BEGIN WORKING DATA

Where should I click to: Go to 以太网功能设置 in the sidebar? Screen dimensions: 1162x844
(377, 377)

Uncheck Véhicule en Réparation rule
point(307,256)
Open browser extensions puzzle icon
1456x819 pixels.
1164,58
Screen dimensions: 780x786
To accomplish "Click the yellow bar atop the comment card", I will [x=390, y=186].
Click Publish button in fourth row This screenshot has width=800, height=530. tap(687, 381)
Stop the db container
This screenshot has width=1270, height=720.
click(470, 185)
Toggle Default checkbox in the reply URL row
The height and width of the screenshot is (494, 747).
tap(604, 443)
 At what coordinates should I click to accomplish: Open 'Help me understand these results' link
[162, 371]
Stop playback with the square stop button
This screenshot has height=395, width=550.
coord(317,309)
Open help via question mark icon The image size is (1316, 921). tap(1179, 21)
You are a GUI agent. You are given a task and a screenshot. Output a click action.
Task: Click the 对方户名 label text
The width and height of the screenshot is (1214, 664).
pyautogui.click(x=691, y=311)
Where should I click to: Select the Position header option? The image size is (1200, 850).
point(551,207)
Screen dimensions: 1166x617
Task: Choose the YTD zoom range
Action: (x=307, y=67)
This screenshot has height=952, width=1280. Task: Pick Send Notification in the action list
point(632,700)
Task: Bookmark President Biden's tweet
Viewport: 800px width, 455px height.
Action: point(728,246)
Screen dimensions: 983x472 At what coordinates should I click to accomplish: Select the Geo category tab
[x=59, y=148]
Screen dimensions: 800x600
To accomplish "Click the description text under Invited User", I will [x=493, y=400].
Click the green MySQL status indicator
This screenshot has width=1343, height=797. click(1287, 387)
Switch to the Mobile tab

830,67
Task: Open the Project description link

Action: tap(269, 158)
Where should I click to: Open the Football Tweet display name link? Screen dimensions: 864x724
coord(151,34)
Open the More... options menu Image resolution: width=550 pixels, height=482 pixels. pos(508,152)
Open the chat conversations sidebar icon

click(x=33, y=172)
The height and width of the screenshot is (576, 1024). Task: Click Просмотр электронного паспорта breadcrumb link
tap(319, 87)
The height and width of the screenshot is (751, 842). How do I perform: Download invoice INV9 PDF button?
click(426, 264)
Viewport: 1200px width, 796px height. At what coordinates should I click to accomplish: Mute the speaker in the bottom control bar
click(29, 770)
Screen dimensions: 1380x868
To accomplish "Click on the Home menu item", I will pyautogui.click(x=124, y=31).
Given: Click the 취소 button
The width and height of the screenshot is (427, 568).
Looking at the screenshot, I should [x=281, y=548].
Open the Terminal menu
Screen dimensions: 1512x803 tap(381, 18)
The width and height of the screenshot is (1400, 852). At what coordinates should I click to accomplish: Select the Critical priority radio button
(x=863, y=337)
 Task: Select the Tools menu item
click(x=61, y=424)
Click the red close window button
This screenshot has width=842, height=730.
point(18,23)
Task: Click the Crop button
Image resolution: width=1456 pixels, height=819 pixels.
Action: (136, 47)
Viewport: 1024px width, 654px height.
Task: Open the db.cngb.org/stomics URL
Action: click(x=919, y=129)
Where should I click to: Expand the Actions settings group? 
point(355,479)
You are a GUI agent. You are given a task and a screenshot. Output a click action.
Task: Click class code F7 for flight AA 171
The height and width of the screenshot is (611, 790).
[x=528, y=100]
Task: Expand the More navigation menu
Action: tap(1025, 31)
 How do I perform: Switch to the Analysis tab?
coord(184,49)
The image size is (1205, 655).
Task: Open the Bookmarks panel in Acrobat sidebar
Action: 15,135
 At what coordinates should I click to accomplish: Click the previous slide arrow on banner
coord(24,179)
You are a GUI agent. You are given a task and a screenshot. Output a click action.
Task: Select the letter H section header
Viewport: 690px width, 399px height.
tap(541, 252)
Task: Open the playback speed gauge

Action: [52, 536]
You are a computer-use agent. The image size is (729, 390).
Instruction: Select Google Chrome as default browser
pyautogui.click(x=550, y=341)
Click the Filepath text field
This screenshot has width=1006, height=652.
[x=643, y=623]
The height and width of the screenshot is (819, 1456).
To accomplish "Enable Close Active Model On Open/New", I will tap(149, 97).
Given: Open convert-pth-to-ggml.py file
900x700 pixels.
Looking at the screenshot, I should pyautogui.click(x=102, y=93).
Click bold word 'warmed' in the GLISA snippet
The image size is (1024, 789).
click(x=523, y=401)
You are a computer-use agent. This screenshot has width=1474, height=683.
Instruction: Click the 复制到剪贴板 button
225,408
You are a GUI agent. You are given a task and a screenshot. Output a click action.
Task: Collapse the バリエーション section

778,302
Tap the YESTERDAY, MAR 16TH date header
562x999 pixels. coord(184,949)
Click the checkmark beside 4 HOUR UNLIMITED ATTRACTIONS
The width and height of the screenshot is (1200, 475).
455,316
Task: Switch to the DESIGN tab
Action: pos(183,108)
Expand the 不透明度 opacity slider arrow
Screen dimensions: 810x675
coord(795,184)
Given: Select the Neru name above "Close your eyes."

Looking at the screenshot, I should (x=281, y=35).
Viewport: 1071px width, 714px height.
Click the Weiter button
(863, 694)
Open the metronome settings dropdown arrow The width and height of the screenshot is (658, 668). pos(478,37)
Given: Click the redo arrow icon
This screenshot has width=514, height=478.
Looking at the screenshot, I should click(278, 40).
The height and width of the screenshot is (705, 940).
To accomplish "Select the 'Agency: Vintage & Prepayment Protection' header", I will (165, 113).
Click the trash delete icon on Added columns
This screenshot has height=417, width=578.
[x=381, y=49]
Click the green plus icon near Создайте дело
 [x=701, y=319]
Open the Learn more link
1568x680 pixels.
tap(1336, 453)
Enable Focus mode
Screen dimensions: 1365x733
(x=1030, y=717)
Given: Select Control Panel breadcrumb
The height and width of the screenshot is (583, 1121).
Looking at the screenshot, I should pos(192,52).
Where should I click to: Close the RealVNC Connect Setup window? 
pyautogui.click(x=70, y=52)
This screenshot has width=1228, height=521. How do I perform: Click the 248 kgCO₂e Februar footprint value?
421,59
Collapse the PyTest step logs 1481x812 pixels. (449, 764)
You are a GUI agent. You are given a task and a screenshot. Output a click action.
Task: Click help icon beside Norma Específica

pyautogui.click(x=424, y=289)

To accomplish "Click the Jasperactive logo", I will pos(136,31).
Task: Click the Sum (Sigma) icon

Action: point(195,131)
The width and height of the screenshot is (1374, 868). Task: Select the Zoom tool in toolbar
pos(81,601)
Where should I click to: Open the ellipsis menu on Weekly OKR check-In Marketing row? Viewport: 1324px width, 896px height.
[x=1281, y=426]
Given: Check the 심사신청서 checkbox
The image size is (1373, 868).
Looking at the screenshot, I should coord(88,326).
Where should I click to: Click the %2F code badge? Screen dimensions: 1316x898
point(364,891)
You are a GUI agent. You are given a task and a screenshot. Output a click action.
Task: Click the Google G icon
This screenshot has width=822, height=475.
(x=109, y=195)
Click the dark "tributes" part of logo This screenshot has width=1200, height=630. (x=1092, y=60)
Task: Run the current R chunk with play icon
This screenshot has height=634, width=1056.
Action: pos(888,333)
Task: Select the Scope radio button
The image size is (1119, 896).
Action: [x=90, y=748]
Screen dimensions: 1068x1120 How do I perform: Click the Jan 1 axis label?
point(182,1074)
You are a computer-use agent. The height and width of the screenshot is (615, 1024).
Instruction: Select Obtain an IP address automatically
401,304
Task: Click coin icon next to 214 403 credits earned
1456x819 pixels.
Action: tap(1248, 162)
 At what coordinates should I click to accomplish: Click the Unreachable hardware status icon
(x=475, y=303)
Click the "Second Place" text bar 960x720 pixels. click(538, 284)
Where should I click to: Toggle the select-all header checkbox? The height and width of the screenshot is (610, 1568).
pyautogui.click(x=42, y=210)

END WORKING DATA

**WHAT YOU HAVE TO DO**
Convert every line of the items above into a JSON list of strings, one string per line, leaving out blank lines.

**THE ANSWER**
[
  "Where should I click to: Go to 以太网功能设置 in the sidebar? Screen dimensions: 1162x844",
  "(377, 377)",
  "Uncheck Véhicule en Réparation rule",
  "point(307,256)",
  "Open browser extensions puzzle icon",
  "1456x819 pixels.",
  "1164,58",
  "Screen dimensions: 780x786",
  "To accomplish \"Click the yellow bar atop the comment card\", I will [x=390, y=186].",
  "Click Publish button in fourth row This screenshot has width=800, height=530. tap(687, 381)",
  "Stop the db container",
  "This screenshot has width=1270, height=720.",
  "click(470, 185)",
  "Toggle Default checkbox in the reply URL row",
  "The height and width of the screenshot is (494, 747).",
  "tap(604, 443)",
  " At what coordinates should I click to accomplish: Open 'Help me understand these results' link",
  "[162, 371]",
  "Stop playback with the square stop button",
  "This screenshot has height=395, width=550.",
  "coord(317,309)",
  "Open help via question mark icon The image size is (1316, 921). tap(1179, 21)",
  "You are a GUI agent. You are given a task and a screenshot. Output a click action.",
  "Task: Click the 对方户名 label text",
  "The width and height of the screenshot is (1214, 664).",
  "pyautogui.click(x=691, y=311)",
  "Where should I click to: Select the Position header option? The image size is (1200, 850).",
  "point(551,207)",
  "Screen dimensions: 1166x617",
  "Task: Choose the YTD zoom range",
  "Action: (x=307, y=67)",
  "This screenshot has height=952, width=1280. Task: Pick Send Notification in the action list",
  "point(632,700)",
  "Task: Bookmark President Biden's tweet",
  "Viewport: 800px width, 455px height.",
  "Action: point(728,246)",
  "Screen dimensions: 983x472 At what coordinates should I click to accomplish: Select the Geo category tab",
  "[x=59, y=148]",
  "Screen dimensions: 800x600",
  "To accomplish \"Click the description text under Invited User\", I will [x=493, y=400].",
  "Click the green MySQL status indicator",
  "This screenshot has width=1343, height=797. click(1287, 387)",
  "Switch to the Mobile tab",
  "830,67",
  "Task: Open the Project description link",
  "Action: tap(269, 158)",
  "Where should I click to: Open the Football Tweet display name link? Screen dimensions: 864x724",
  "coord(151,34)",
  "Open the More... options menu Image resolution: width=550 pixels, height=482 pixels. pos(508,152)",
  "Open the chat conversations sidebar icon",
  "click(x=33, y=172)",
  "The height and width of the screenshot is (576, 1024). Task: Click Просмотр электронного паспорта breadcrumb link",
  "tap(319, 87)",
  "The height and width of the screenshot is (751, 842). How do I perform: Download invoice INV9 PDF button?",
  "click(426, 264)",
  "Viewport: 1200px width, 796px height. At what coordinates should I click to accomplish: Mute the speaker in the bottom control bar",
  "click(29, 770)",
  "Screen dimensions: 1380x868",
  "To accomplish \"Click on the Home menu item\", I will pyautogui.click(x=124, y=31).",
  "Given: Click the 취소 button",
  "The width and height of the screenshot is (427, 568).",
  "Looking at the screenshot, I should [x=281, y=548].",
  "Open the Terminal menu",
  "Screen dimensions: 1512x803 tap(381, 18)",
  "The width and height of the screenshot is (1400, 852). At what coordinates should I click to accomplish: Select the Critical priority radio button",
  "(x=863, y=337)",
  " Task: Select the Tools menu item",
  "click(x=61, y=424)",
  "Click the red close window button",
  "This screenshot has width=842, height=730.",
  "point(18,23)",
  "Task: Click the Crop button",
  "Image resolution: width=1456 pixels, height=819 pixels.",
  "Action: (136, 47)",
  "Viewport: 1024px width, 654px height.",
  "Task: Open the db.cngb.org/stomics URL",
  "Action: click(x=919, y=129)",
  "Where should I click to: Expand the Actions settings group? ",
  "point(355,479)",
  "You are a GUI agent. You are given a task and a screenshot. Output a click action.",
  "Task: Click class code F7 for flight AA 171",
  "The height and width of the screenshot is (611, 790).",
  "[x=528, y=100]",
  "Task: Expand the More navigation menu",
  "Action: tap(1025, 31)",
  " How do I perform: Switch to the Analysis tab?",
  "coord(184,49)",
  "The image size is (1205, 655).",
  "Task: Open the Bookmarks panel in Acrobat sidebar",
  "Action: 15,135",
  " At what coordinates should I click to accomplish: Click the previous slide arrow on banner",
  "coord(24,179)",
  "You are a GUI agent. You are given a task and a screenshot. Output a click action.",
  "Task: Select the letter H section header",
  "Viewport: 690px width, 399px height.",
  "tap(541, 252)",
  "Task: Open the playback speed gauge",
  "Action: [52, 536]",
  "You are a computer-use agent. The image size is (729, 390).",
  "Instruction: Select Google Chrome as default browser",
  "pyautogui.click(x=550, y=341)",
  "Click the Filepath text field",
  "This screenshot has width=1006, height=652.",
  "[x=643, y=623]",
  "The height and width of the screenshot is (819, 1456).",
  "To accomplish \"Enable Close Active Model On Open/New\", I will tap(149, 97).",
  "Given: Open convert-pth-to-ggml.py file",
  "900x700 pixels.",
  "Looking at the screenshot, I should pyautogui.click(x=102, y=93).",
  "Click bold word 'warmed' in the GLISA snippet",
  "The image size is (1024, 789).",
  "click(x=523, y=401)",
  "You are a computer-use agent. This screenshot has width=1474, height=683.",
  "Instruction: Click the 复制到剪贴板 button",
  "225,408",
  "You are a GUI agent. You are given a task and a screenshot. Output a click action.",
  "Task: Collapse the バリエーション section",
  "778,302",
  "Tap the YESTERDAY, MAR 16TH date header",
  "562x999 pixels. coord(184,949)",
  "Click the checkmark beside 4 HOUR UNLIMITED ATTRACTIONS",
  "The width and height of the screenshot is (1200, 475).",
  "455,316",
  "Task: Switch to the DESIGN tab",
  "Action: pos(183,108)",
  "Expand the 不透明度 opacity slider arrow",
  "Screen dimensions: 810x675",
  "coord(795,184)",
  "Given: Select the Neru name above \"Close your eyes.\"",
  "Looking at the screenshot, I should (x=281, y=35).",
  "Viewport: 1071px width, 714px height.",
  "Click the Weiter button",
  "(863, 694)",
  "Open the metronome settings dropdown arrow The width and height of the screenshot is (658, 668). pos(478,37)",
  "Given: Click the redo arrow icon",
  "This screenshot has width=514, height=478.",
  "Looking at the screenshot, I should click(278, 40).",
  "The height and width of the screenshot is (705, 940).",
  "To accomplish \"Select the 'Agency: Vintage & Prepayment Protection' header\", I will (165, 113).",
  "Click the trash delete icon on Added columns",
  "This screenshot has height=417, width=578.",
  "[x=381, y=49]",
  "Click the green plus icon near Создайте дело",
  " [x=701, y=319]",
  "Open the Learn more link",
  "1568x680 pixels.",
  "tap(1336, 453)",
  "Enable Focus mode",
  "Screen dimensions: 1365x733",
  "(x=1030, y=717)",
  "Given: Select Control Panel breadcrumb",
  "The height and width of the screenshot is (583, 1121).",
  "Looking at the screenshot, I should pos(192,52).",
  "Where should I click to: Close the RealVNC Connect Setup window? ",
  "pyautogui.click(x=70, y=52)",
  "This screenshot has width=1228, height=521. How do I perform: Click the 248 kgCO₂e Februar footprint value?",
  "421,59",
  "Collapse the PyTest step logs 1481x812 pixels. (449, 764)",
  "You are a GUI agent. You are given a task and a screenshot. Output a click action.",
  "Task: Click help icon beside Norma Específica",
  "pyautogui.click(x=424, y=289)",
  "To accomplish \"Click the Jasperactive logo\", I will pos(136,31).",
  "Task: Click the Sum (Sigma) icon",
  "Action: point(195,131)",
  "The width and height of the screenshot is (1374, 868). Task: Select the Zoom tool in toolbar",
  "pos(81,601)",
  "Where should I click to: Open the ellipsis menu on Weekly OKR check-In Marketing row? Viewport: 1324px width, 896px height.",
  "[x=1281, y=426]",
  "Given: Check the 심사신청서 checkbox",
  "The image size is (1373, 868).",
  "Looking at the screenshot, I should coord(88,326).",
  "Where should I click to: Click the %2F code badge? Screen dimensions: 1316x898",
  "point(364,891)",
  "You are a GUI agent. You are given a task and a screenshot. Output a click action.",
  "Task: Click the Google G icon",
  "This screenshot has width=822, height=475.",
  "(x=109, y=195)",
  "Click the dark \"tributes\" part of logo This screenshot has width=1200, height=630. (x=1092, y=60)",
  "Task: Run the current R chunk with play icon",
  "This screenshot has height=634, width=1056.",
  "Action: pos(888,333)",
  "Task: Select the Scope radio button",
  "The image size is (1119, 896).",
  "Action: [x=90, y=748]",
  "Screen dimensions: 1068x1120 How do I perform: Click the Jan 1 axis label?",
  "point(182,1074)",
  "You are a computer-use agent. The height and width of the screenshot is (615, 1024).",
  "Instruction: Select Obtain an IP address automatically",
  "401,304",
  "Task: Click coin icon next to 214 403 credits earned",
  "1456x819 pixels.",
  "Action: tap(1248, 162)",
  " At what coordinates should I click to accomplish: Click the Unreachable hardware status icon",
  "(x=475, y=303)",
  "Click the \"Second Place\" text bar 960x720 pixels. click(538, 284)",
  "Where should I click to: Toggle the select-all header checkbox? The height and width of the screenshot is (610, 1568).",
  "pyautogui.click(x=42, y=210)"
]